CHALLENGE –
Pick out every line below that contains the string "breadcrumb", matching case exactly, and copy each of those lines in full.

-- START OF PROVIDED DATA --

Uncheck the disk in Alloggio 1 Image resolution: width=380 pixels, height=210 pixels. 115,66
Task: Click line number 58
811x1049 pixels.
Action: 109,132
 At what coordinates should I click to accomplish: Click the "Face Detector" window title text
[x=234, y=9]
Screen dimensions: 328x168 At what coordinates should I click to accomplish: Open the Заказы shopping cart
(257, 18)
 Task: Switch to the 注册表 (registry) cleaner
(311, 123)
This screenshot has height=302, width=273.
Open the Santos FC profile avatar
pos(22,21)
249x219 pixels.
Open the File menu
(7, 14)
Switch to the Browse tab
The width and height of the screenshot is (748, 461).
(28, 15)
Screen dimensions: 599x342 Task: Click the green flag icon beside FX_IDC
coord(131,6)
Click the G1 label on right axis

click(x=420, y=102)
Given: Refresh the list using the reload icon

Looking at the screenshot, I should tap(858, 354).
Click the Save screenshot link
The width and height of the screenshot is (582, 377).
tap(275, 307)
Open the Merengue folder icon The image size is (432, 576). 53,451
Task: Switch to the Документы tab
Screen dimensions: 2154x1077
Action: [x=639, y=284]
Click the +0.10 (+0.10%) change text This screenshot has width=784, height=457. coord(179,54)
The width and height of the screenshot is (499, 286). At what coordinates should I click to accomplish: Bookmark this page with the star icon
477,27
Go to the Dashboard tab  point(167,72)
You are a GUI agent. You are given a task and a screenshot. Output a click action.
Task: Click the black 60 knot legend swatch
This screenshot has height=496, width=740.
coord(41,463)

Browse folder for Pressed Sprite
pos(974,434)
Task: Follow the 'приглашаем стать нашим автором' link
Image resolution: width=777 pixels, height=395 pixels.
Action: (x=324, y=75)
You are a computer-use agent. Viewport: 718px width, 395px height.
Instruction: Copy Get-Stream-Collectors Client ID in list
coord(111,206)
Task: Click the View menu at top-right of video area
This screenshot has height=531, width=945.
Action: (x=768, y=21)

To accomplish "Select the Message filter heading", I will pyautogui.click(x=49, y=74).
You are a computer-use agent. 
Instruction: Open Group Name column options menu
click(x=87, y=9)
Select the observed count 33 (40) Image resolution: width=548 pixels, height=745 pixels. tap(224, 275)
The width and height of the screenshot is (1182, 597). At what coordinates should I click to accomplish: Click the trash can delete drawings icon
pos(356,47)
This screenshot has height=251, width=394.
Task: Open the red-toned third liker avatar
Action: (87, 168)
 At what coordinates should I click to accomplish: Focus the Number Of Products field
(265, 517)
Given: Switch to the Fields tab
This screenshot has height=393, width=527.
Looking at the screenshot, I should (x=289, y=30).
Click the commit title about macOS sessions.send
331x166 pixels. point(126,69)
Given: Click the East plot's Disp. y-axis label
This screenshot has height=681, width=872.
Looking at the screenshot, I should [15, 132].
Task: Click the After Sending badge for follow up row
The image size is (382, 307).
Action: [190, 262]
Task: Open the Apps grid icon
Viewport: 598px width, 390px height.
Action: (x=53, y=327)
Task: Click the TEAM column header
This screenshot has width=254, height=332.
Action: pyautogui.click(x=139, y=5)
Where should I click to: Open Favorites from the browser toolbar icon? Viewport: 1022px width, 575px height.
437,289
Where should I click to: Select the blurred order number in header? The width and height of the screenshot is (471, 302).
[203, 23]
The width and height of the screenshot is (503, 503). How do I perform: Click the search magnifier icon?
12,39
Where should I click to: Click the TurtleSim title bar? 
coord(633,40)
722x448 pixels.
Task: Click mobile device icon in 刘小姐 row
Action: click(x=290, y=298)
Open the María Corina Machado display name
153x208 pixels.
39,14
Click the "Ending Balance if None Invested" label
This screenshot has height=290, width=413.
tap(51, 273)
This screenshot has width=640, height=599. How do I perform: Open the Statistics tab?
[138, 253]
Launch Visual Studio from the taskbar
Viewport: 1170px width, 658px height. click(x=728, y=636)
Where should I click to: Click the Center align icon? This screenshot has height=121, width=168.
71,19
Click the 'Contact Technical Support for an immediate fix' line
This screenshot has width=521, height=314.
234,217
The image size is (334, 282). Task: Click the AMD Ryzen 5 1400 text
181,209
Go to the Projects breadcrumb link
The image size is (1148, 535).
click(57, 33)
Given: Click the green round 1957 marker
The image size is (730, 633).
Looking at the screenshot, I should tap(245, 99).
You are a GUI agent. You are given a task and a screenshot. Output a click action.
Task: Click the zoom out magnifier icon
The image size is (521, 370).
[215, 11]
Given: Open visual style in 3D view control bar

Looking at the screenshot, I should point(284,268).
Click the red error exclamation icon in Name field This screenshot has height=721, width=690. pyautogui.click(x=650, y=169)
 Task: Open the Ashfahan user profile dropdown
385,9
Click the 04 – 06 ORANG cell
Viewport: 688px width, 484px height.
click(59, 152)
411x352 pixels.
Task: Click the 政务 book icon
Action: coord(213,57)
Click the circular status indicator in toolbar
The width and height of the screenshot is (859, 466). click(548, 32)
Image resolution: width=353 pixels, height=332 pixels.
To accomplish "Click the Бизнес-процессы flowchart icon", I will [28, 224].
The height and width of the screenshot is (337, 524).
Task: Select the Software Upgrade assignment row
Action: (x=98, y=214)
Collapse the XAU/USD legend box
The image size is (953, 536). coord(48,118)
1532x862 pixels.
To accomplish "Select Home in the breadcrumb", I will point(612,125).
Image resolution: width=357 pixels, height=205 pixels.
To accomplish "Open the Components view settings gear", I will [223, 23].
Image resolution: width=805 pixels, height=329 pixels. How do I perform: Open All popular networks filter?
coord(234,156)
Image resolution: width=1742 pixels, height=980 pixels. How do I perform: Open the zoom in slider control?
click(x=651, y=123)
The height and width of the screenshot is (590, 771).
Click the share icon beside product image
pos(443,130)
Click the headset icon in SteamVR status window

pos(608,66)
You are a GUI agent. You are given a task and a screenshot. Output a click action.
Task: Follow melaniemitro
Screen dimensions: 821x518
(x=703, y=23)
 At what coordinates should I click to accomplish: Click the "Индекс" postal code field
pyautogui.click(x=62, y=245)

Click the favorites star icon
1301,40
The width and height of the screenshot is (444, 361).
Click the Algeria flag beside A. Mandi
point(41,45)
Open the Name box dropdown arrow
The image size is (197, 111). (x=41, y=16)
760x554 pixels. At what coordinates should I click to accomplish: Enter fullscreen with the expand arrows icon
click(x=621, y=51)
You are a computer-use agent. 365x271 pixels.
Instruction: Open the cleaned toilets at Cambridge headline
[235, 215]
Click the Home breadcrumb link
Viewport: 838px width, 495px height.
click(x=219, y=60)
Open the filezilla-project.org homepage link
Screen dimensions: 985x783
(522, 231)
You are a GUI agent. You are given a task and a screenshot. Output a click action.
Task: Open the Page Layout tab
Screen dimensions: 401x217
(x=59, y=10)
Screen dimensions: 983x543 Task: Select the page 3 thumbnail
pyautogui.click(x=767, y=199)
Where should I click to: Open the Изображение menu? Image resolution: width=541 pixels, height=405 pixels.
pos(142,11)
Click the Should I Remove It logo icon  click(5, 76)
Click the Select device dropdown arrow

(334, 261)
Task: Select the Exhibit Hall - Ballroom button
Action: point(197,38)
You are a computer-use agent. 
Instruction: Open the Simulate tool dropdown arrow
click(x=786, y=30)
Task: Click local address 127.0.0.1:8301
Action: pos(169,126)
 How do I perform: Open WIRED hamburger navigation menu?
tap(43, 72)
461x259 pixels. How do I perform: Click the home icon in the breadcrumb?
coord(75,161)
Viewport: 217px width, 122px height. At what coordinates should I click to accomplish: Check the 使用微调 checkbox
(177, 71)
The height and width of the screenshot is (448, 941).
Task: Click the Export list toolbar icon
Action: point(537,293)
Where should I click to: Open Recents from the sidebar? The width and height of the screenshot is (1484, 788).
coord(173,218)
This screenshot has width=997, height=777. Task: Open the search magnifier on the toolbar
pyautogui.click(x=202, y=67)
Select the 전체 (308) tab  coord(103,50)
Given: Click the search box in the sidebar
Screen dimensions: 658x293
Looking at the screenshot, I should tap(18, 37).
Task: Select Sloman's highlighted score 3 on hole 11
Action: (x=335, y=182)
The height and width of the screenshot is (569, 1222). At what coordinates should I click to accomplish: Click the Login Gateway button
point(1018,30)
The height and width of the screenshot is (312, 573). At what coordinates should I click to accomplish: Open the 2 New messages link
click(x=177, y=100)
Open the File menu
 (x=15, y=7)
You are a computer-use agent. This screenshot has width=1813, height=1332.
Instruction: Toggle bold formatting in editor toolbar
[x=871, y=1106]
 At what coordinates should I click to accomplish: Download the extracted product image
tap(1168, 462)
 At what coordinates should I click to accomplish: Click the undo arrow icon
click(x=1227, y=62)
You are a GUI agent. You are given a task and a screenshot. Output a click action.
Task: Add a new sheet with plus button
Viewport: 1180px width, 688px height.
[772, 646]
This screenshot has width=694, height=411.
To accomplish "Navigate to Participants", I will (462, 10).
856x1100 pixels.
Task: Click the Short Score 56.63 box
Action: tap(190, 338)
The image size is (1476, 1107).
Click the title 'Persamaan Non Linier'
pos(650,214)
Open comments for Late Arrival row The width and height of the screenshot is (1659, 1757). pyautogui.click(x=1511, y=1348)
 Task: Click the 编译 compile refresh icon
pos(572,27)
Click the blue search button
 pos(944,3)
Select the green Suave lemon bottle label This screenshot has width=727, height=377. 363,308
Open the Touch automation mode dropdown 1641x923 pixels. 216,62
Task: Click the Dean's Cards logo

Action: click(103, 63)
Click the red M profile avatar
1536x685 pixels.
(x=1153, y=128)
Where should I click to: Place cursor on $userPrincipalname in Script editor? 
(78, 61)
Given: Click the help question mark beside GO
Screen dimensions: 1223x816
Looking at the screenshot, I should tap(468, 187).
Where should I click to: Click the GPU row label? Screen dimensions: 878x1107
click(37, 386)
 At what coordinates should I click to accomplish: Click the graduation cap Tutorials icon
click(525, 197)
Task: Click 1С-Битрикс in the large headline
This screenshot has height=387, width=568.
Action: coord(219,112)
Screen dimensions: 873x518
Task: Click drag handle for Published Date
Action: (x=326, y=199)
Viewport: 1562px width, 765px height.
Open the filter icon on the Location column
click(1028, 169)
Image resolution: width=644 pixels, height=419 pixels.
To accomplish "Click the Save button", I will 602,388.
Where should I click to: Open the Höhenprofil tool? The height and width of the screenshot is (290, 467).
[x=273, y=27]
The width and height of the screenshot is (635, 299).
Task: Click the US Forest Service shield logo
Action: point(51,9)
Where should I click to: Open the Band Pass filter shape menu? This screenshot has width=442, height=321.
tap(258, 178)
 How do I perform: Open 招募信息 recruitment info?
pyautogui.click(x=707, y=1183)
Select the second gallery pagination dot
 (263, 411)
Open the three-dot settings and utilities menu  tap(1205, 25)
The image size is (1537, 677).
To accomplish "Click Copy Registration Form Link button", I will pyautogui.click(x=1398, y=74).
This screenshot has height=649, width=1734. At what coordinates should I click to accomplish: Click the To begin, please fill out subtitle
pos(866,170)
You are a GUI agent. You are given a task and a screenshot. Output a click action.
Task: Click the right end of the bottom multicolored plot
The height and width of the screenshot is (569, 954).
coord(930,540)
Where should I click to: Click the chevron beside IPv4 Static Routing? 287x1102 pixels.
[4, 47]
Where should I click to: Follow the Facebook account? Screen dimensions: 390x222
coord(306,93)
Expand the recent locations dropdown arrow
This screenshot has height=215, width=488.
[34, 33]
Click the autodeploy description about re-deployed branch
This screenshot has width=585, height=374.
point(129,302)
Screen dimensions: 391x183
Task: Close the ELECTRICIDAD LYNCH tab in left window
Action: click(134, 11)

-- END OF PROVIDED DATA --

ANSWER FOR THIS EXERCISE –
Go to the Projects breadcrumb link
To accomplish "Select Home in the breadcrumb", I will point(612,125).
Click the Home breadcrumb link
461x259 pixels. How do I perform: Click the home icon in the breadcrumb?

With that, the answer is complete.